Mojok berbincang dengan Fajri dan Agus sebagai mahasiswa yang hidup nomaden. Kemudian mendengar cerita dari Kamil, orang yang kamar kos-nya kerap disinggahi temannya yang berpindah-pindah.
***
Diambilnya sebuah hoodie dari balik pintu kamar lalu dikenakannya. Ia terlihat bersiap-siap hendak keluar. Penasaran, membuat saat bertanya, akan ke mana dia. “Mau mandi dulu di kos temen,” jawabnya sambil berlalu. Malam itu sekitar pukul 19.00 WIB.
Namanya Fajri, teman saya di unit kegiatan mahasiswa (UKM), seorang mahasiswa angkatan 2021 asal Pulau Sumatra yang kuliah di salah satu kampus negeri di Yogyakarta. Sudah sekitar satu tahun ia memilih hidup berpindah-pindah. Malam itu, ia harus mandi di kos temennya karena tak membawa baju ganti.

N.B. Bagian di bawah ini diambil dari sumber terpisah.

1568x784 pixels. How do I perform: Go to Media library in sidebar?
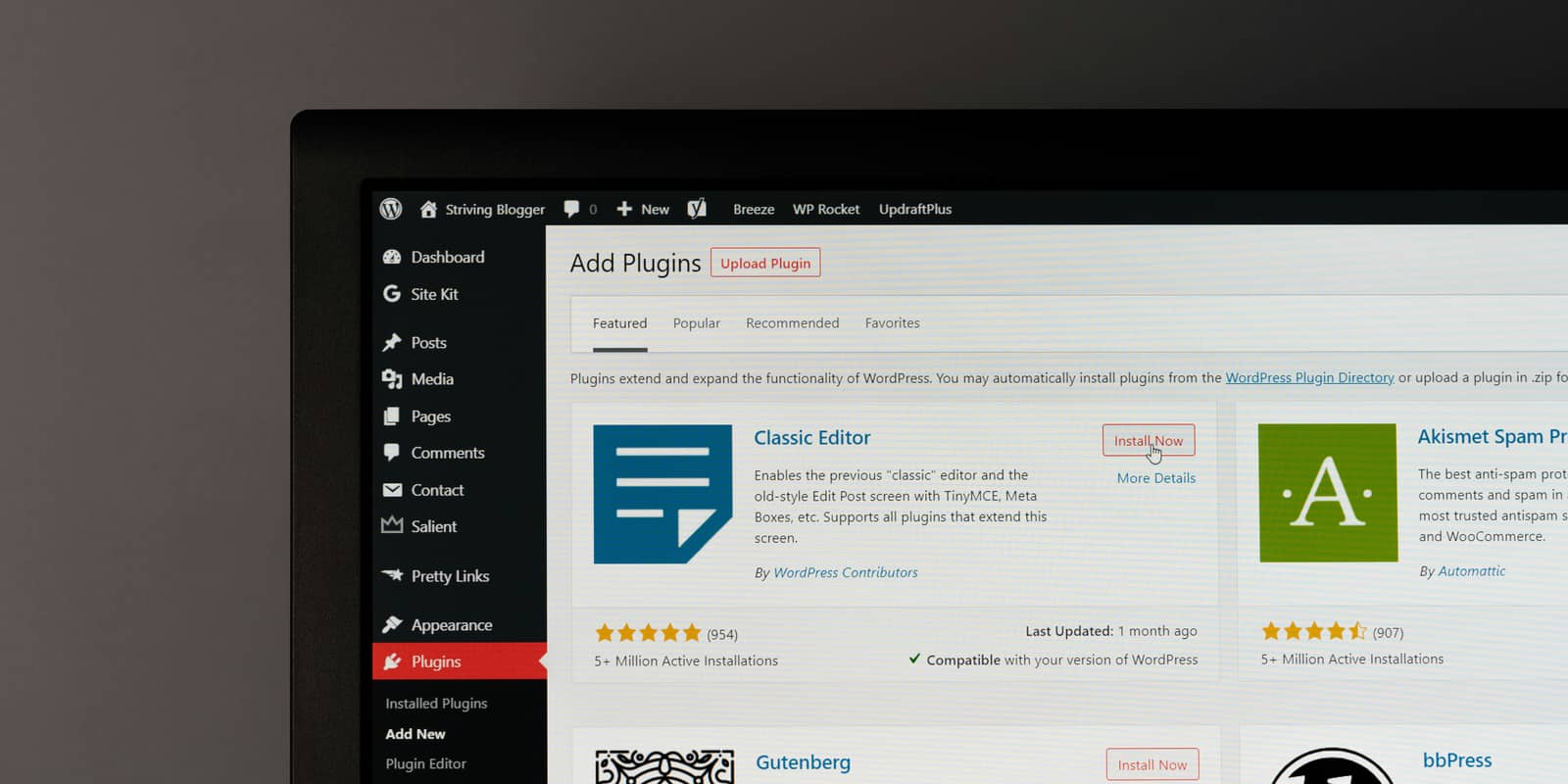point(431,379)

Saya bertemu dengannya lagi esok hari. Sinar matahari yang redup ditemani dengan hembusan angin yang sedikit lembab, membersamai obrolan kami siang itu. Fajri punya banyak stok baju. Namun, karena ia tak punya kos sama sekali, bajunya ia titipkan di kos temennya. Mandi dan tidur kadang tak menentu. Asal sedang membawa selembar baju ganti, ia bisa mandi di manapun.
“Mandi bisa di mana aja, siap-siap di mana aja. Yang penting ada baju,” katanya dengan santai. Ia juga melanjutkan bahwa hidupnya tidak terlalu repot karena tak perlu punya banyak barang.

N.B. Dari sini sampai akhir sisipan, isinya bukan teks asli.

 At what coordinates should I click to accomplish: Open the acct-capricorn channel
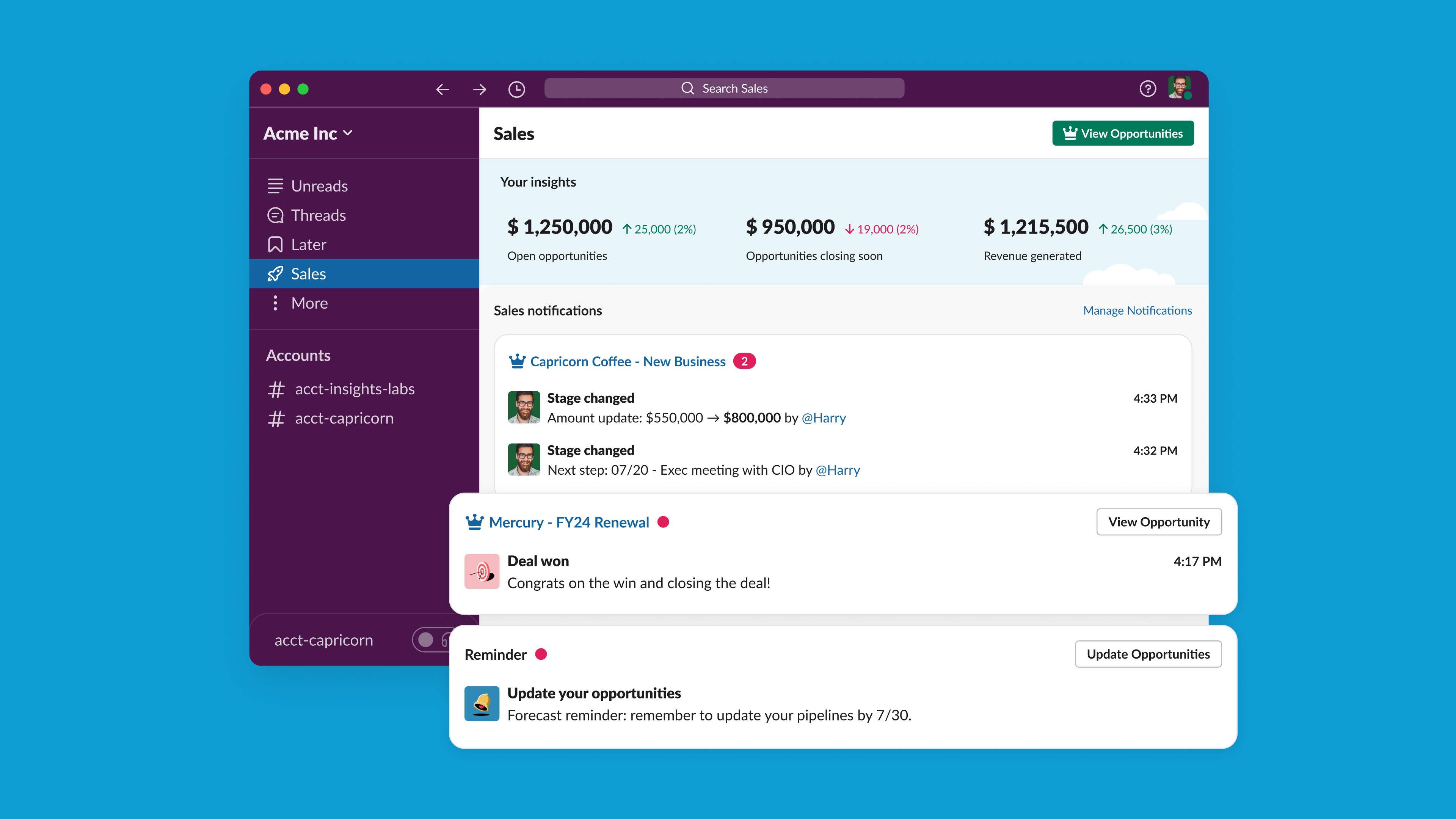[344, 418]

Dengan begitu bila ia lupa membawa baju, tentu harus kembali dulu ke kos temannya atau bahkan langsung mandi di situ. Meski menurut penuturannya ia lebih sering menginap di sekretariat UKM di kampusnya.

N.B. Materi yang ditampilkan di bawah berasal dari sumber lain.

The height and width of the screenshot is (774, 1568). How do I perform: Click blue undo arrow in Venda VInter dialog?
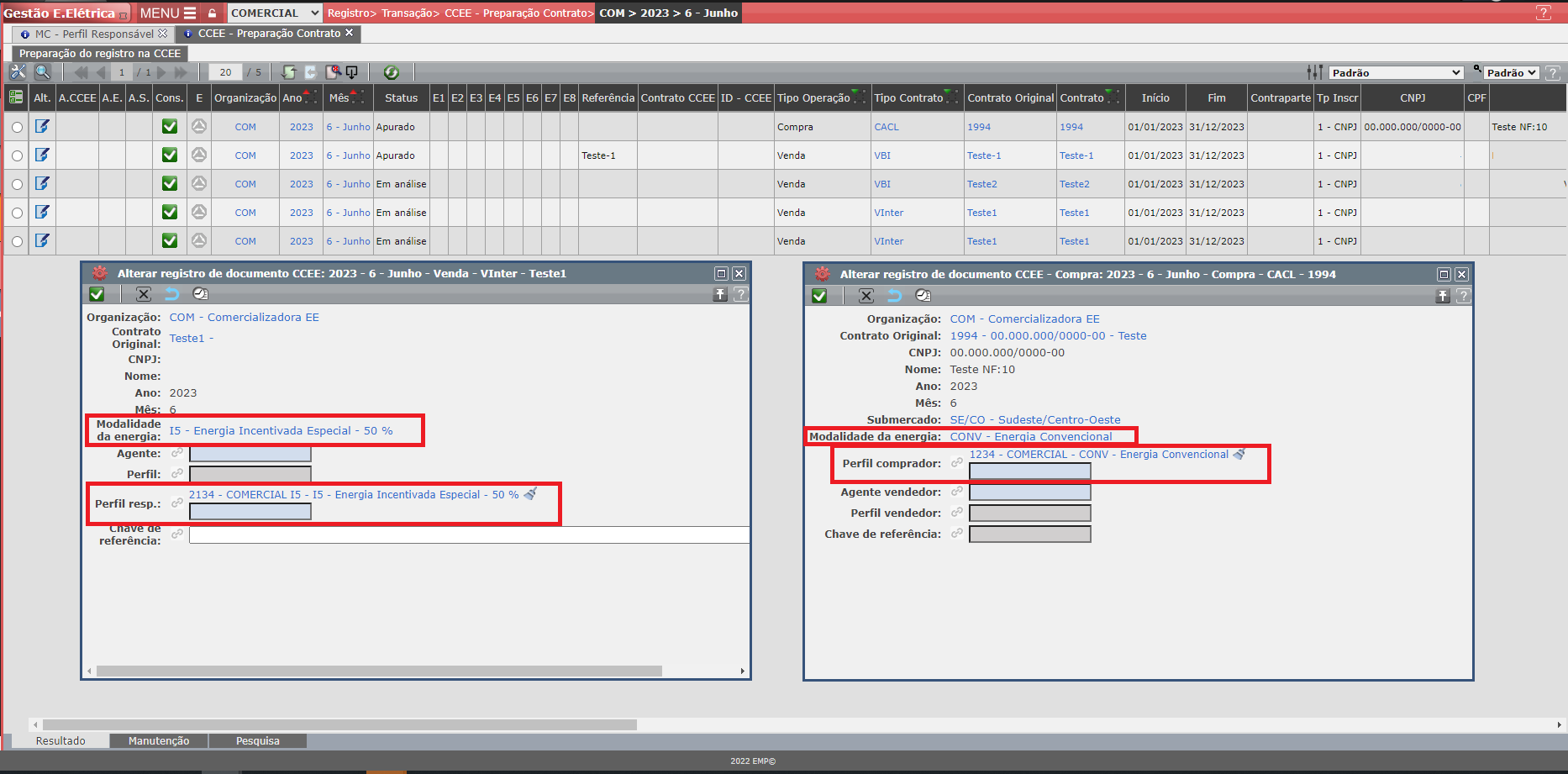pyautogui.click(x=171, y=294)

Kiriman dari orang tua yang tak mencukupi
Sambil genjreng-genjreng gitar tanpa bernyanyi sedikitpun, Fajri memaparkan alasan mengapa ia harus hidup seperti masyarakat prasejarah. Fajri memilih nomaden karena alasan ekonomi. Kiriman orang tuanya, kalau dihitung-hitung tak mampu menutupi kebutuhan apabila memilih ngekos sendiri. Selain itu, kondisi mental akibat permasalahan ekonomi tadi sedikit mengganggunya, sehingga butuh baginya hidup dalam keramaian.
“Ya alasan ekonomi satu, jelas. Yang kedua kondisi yang mengikuti ekonomi, jadi banyak masalah-masalah. Bukan belum berani sih, [tapi] pengen di keramaian terus, pengen ada temen terus,” sambungnya tanpa menunjukkan raut muka kesedihan.
Beberapa bulan yang lalu demi menambal sedikit bolong-bolong masalah ekonominya, Fajri bekerja sebagai karyawan di warung kopi daerah Sorowajan. Warung kopinya ramai, tapi gaji Fajri bahkan tak sampai separuh dari UMR Jogja. Padahal kerjaan yang katanya part time itu menyita waktunya delapan jam juga, sama seperti full time.
“Uang ku dari sana [orang tua] gak nentu sih, sebulan tuh gak ada pastinya. Kalau lagi ada rejekinya alhamdulillah ya. Tapi jarang juga sih nyampai satu juta sebulan tuh. Kadang gak ada sama sekali,” kata Fajri. Kondisi ketika tidak ada kiriman membuatnya kemudian menjadi pekerjan part time.
Hanya enam bulan ia kerja di kafe itu. Kini telah resign karena kuliahnya yang sudah tatap muka. Selanjutnya ia mencoba mencari pekerjaan baru yang waktunya bisa sesuai dengan jadwal kuliah.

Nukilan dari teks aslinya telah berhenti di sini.